Tuesday, 1 December 2015

Terrible Christmas Film #1: November Christmas

And so, it begins. And, as so often, it begins with a sick yet deeply irritating child, and an act of collective delusion.




I was worried, temporarily, that November Christmas might be a bad Terrible Christmas Film to start with - not because it would be too bad, but because it might be too good. One rarely sees actors one can name in a TCF, November Christmas has two: Karen Allen (most famous as Marion Ravenwood in the Indiana Jones films) and Sam Elliott, the Stranger from The Big Lebowski. It was entirely possible that we might find ourselves beginning our odyssey through the world of godawful festive entertainment on the kind of high note that would make everything to follow feel unbearably bad.

Honestly, this dude? My hopes were high...
Fortunately, this is not the case. Perhaps the only way in which November Christmas is like The Big Lebowski is that it takes a very relaxed approach to storytelling. I mean, it takes a looooong time to find out what the film's about: we begin with a framing sequence in which a pretty blonde reads to an entire classroom of those staples of the Terrible Christmas Film, specifically Irritating Children. Please God, I said to myself during this part, do not let the first film I review for this project feature an entire school of these bastards,although in all fairness at least some of them look as bored by the film as I am so far. But no! This is, fortunately, a framing sequence.

We move from the library into the place pretty much all these films are set: Smalltown USA. Smalltown, in these films, exists as a counterpoint to that enemy of Christmas Spirit, the Big City. Will this story involve some city folk being redeemed by the locals' smalltown ways? Most probably. And this will come through...

...a reading scheme ran by Karen Allen? Well, I mean literacy is an issue, I suppose, and a Christmas film is a better place to consider it than most...but no. This is just a subplot which the film dwells on for entirely too long in order to introduce Allen and her husband, who is played by Sam Elliott and is called Jess but is, to all intents and purposes, the Stranger from the Lebowski film during his downtime. He exists to Be Wise and Do Good. In a lot of other Terrible Christmas Films Elliott's character would be the stranger who is blatantly secretly Santa with a magical! secret, but it turns out there is some tragedy in the Stranger's past and the story is as much about redeeming him as it is everybody else.

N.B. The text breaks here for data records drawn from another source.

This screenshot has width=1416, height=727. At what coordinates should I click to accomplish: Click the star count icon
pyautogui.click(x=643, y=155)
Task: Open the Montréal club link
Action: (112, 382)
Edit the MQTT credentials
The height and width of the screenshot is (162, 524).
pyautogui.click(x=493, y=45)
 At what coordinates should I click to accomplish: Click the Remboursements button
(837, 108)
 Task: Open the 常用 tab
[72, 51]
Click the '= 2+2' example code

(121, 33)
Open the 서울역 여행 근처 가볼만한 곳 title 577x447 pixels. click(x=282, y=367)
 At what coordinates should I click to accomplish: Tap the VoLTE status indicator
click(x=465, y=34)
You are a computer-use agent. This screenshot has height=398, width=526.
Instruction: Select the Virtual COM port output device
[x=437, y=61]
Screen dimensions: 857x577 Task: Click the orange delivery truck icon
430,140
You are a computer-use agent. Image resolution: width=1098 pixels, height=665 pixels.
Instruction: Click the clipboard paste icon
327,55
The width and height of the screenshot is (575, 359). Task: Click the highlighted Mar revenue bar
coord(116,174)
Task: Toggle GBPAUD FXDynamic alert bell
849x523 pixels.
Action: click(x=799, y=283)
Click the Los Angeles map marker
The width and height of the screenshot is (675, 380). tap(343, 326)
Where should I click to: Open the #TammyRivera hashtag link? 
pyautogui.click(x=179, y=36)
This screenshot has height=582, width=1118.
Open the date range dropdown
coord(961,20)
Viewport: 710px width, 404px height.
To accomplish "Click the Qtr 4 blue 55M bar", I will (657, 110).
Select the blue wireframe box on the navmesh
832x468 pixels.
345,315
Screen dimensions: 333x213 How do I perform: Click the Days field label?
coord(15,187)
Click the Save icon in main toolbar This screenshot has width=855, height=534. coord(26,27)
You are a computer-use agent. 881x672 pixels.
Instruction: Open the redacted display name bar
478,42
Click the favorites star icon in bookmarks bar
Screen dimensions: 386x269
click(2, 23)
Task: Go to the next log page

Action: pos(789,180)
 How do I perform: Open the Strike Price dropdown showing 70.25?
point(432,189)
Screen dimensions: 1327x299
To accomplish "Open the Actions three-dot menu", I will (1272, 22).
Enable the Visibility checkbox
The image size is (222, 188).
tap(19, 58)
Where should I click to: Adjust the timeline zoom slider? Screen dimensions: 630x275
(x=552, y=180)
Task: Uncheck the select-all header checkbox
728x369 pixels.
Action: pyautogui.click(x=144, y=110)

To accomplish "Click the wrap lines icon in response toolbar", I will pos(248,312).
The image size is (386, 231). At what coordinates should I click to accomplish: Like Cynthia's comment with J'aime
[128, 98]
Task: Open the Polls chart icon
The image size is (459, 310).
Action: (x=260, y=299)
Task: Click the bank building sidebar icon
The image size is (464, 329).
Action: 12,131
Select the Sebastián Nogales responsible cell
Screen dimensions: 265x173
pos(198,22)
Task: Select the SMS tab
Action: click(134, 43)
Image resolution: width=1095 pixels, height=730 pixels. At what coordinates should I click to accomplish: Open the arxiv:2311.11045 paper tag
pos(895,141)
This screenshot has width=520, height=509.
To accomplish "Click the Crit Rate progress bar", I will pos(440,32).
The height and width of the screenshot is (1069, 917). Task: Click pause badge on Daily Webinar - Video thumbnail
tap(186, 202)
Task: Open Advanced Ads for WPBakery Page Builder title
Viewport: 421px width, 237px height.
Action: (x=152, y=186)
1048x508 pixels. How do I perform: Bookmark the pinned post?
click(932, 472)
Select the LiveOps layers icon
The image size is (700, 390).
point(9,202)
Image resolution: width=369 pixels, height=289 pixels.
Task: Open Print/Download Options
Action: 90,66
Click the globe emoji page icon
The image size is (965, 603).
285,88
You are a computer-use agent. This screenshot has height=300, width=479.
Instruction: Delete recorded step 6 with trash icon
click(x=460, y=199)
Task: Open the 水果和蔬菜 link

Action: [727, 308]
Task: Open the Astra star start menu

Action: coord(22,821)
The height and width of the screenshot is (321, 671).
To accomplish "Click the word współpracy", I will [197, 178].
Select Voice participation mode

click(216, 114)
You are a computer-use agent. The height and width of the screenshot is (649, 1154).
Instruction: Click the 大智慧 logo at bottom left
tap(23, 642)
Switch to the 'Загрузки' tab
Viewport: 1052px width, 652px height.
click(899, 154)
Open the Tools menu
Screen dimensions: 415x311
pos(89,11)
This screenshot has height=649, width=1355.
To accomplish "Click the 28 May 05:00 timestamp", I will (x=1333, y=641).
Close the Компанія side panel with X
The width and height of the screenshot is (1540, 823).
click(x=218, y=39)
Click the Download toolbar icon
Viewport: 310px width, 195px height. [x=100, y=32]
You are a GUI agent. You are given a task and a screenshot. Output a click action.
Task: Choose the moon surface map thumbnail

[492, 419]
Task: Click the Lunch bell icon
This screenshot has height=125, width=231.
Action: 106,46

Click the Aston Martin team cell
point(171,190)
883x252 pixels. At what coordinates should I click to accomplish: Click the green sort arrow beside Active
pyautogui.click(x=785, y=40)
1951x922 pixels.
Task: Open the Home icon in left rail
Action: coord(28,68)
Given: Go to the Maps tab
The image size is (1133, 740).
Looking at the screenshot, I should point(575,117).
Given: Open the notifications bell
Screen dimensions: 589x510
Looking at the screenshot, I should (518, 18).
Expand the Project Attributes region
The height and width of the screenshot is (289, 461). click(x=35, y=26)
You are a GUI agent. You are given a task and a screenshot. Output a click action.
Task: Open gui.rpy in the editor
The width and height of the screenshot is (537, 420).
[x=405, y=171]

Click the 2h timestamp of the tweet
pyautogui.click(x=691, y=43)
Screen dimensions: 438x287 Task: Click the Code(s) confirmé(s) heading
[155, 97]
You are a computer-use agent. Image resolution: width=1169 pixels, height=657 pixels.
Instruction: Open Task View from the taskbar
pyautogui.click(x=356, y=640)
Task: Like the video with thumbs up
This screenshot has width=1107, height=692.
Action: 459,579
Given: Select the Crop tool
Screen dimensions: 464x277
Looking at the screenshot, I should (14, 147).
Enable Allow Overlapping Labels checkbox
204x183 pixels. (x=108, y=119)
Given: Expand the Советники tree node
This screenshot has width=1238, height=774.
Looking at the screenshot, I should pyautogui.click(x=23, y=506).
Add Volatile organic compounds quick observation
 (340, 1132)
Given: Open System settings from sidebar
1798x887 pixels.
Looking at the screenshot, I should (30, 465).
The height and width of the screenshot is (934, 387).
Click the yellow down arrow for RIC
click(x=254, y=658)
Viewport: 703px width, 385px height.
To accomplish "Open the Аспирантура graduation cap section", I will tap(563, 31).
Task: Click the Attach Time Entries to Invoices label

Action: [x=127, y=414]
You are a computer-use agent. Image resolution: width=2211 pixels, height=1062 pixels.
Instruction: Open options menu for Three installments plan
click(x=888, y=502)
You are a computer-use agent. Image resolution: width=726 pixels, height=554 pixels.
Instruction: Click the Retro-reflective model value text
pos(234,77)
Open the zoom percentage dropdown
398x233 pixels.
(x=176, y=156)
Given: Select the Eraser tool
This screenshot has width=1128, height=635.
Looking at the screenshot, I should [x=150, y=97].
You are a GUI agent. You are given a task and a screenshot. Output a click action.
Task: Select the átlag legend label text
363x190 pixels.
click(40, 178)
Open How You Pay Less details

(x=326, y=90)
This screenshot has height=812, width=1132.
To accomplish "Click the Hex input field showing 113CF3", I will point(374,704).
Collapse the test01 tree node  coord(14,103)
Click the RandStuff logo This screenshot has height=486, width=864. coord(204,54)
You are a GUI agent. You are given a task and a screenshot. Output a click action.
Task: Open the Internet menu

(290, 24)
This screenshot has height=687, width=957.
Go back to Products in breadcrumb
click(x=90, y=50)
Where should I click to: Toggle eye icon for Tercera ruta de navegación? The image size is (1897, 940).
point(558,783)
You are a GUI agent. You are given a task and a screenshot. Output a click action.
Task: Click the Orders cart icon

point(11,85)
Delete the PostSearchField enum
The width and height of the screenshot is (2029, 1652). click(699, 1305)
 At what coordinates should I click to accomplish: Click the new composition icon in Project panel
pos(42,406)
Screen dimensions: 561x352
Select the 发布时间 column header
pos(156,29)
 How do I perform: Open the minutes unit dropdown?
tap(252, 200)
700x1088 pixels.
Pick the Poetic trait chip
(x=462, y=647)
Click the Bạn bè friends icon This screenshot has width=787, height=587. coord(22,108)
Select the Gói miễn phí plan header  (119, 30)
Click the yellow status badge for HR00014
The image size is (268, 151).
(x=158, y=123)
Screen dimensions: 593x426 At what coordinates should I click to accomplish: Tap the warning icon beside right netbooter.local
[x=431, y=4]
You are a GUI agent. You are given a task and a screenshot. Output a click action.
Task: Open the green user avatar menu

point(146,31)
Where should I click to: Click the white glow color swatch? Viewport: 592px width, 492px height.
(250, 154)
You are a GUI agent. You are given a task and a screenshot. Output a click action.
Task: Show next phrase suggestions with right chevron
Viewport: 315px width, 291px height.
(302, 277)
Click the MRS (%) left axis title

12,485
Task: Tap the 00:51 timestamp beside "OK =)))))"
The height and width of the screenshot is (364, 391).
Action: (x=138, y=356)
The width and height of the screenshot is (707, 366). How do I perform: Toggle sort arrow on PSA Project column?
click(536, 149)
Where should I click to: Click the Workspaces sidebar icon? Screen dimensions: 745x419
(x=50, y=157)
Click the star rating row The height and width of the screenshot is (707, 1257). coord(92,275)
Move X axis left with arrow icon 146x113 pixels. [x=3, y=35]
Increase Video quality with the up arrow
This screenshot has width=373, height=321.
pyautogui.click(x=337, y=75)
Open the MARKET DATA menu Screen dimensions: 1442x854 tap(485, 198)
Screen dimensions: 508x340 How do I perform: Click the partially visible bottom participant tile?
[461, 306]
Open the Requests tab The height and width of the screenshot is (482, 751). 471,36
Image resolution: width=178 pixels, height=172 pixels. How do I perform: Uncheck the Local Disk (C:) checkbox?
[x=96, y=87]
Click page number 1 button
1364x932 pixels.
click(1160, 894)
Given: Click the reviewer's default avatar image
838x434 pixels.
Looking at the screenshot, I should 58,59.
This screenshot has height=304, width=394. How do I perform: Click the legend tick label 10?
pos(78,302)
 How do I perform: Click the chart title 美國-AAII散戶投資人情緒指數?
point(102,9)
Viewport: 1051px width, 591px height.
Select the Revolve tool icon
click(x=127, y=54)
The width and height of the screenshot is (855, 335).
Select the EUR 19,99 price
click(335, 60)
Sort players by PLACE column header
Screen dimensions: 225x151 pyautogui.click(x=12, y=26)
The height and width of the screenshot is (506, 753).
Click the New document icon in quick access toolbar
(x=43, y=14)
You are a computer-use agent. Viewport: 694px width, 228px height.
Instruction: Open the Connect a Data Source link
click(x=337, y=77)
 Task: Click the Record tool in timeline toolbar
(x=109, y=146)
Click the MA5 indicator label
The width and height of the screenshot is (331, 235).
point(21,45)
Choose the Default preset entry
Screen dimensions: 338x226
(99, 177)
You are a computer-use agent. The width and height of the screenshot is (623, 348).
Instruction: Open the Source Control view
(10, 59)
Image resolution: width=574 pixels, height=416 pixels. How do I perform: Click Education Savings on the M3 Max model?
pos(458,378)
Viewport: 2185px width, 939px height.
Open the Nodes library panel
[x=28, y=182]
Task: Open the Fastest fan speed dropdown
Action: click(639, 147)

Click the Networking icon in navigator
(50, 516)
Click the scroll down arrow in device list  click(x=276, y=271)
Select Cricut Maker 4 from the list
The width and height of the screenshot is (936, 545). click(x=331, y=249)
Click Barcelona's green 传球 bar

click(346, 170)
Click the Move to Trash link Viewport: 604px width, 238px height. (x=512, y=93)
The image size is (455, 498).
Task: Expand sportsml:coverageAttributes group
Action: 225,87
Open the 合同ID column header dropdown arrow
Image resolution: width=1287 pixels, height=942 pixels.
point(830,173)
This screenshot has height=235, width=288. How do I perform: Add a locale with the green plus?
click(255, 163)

Still however, the main plot of the film only starts to become apparent well over twenty minutes in, in which we meet a family visiting their child in hospital where she wears a hat indoors. It's pretty obvious to the viewer that the sprog has cancer from these subtle clues alone, but the people who made this film are damn well going to make sure you're certain by having a Big Reveal in which the kid takes off the hat and - ohmigod! She's bald!! Cancer!

If there's one thing Terrible Christmas Films are not, it's terribly subtle.

Anyway, essentially the plot of this film from here on in is that this particular Irritating Kid (she is, she is irritating: all kids in Terrible Christmas Films are irritating, they're cast for it; if you're going to start feeling bad about this one  just because she happens to be ill this is going to be a rough month for you) is going to die and her Big City Family can't do nothin' about it, not for all their high-falutin' chemotherapies. But y'know what might work? If the entire town colludes to fool the kid into thinking it's Christmas...

Yes, in our first Terrible Christmas Film we have encountered that Terrible Christmas Trope, the Healing Power of Christmas. For good measure this is augmented with the more traditional healing power of faith, as we see the Stranger ask the local priest to intercede on the child's behalf, but this nod to the Bible Belt is balanced by an early scene in which the Irritating Sick Kid's father buys his son (Backup Irritating, Though Not Sick Kid) a toy dinosaur, so this film won't go over all that well with the Creationist crowd. But the main healing effect, we're left in no doubt, is the result of the Yule season's magical powers. Powers which have not only enabled her to survive, but also to find success as an author, having written a children's picture book about her seasonal experience. Because if there's one thing kids like to hear about, it's Christmas-cured cancer. 

Of course that isn't what kids want to hear about, but it is the kind of thing the adults who consume Terrible Christmas Films lap up. I think I can see why those kids in the framing sequence looked so bored.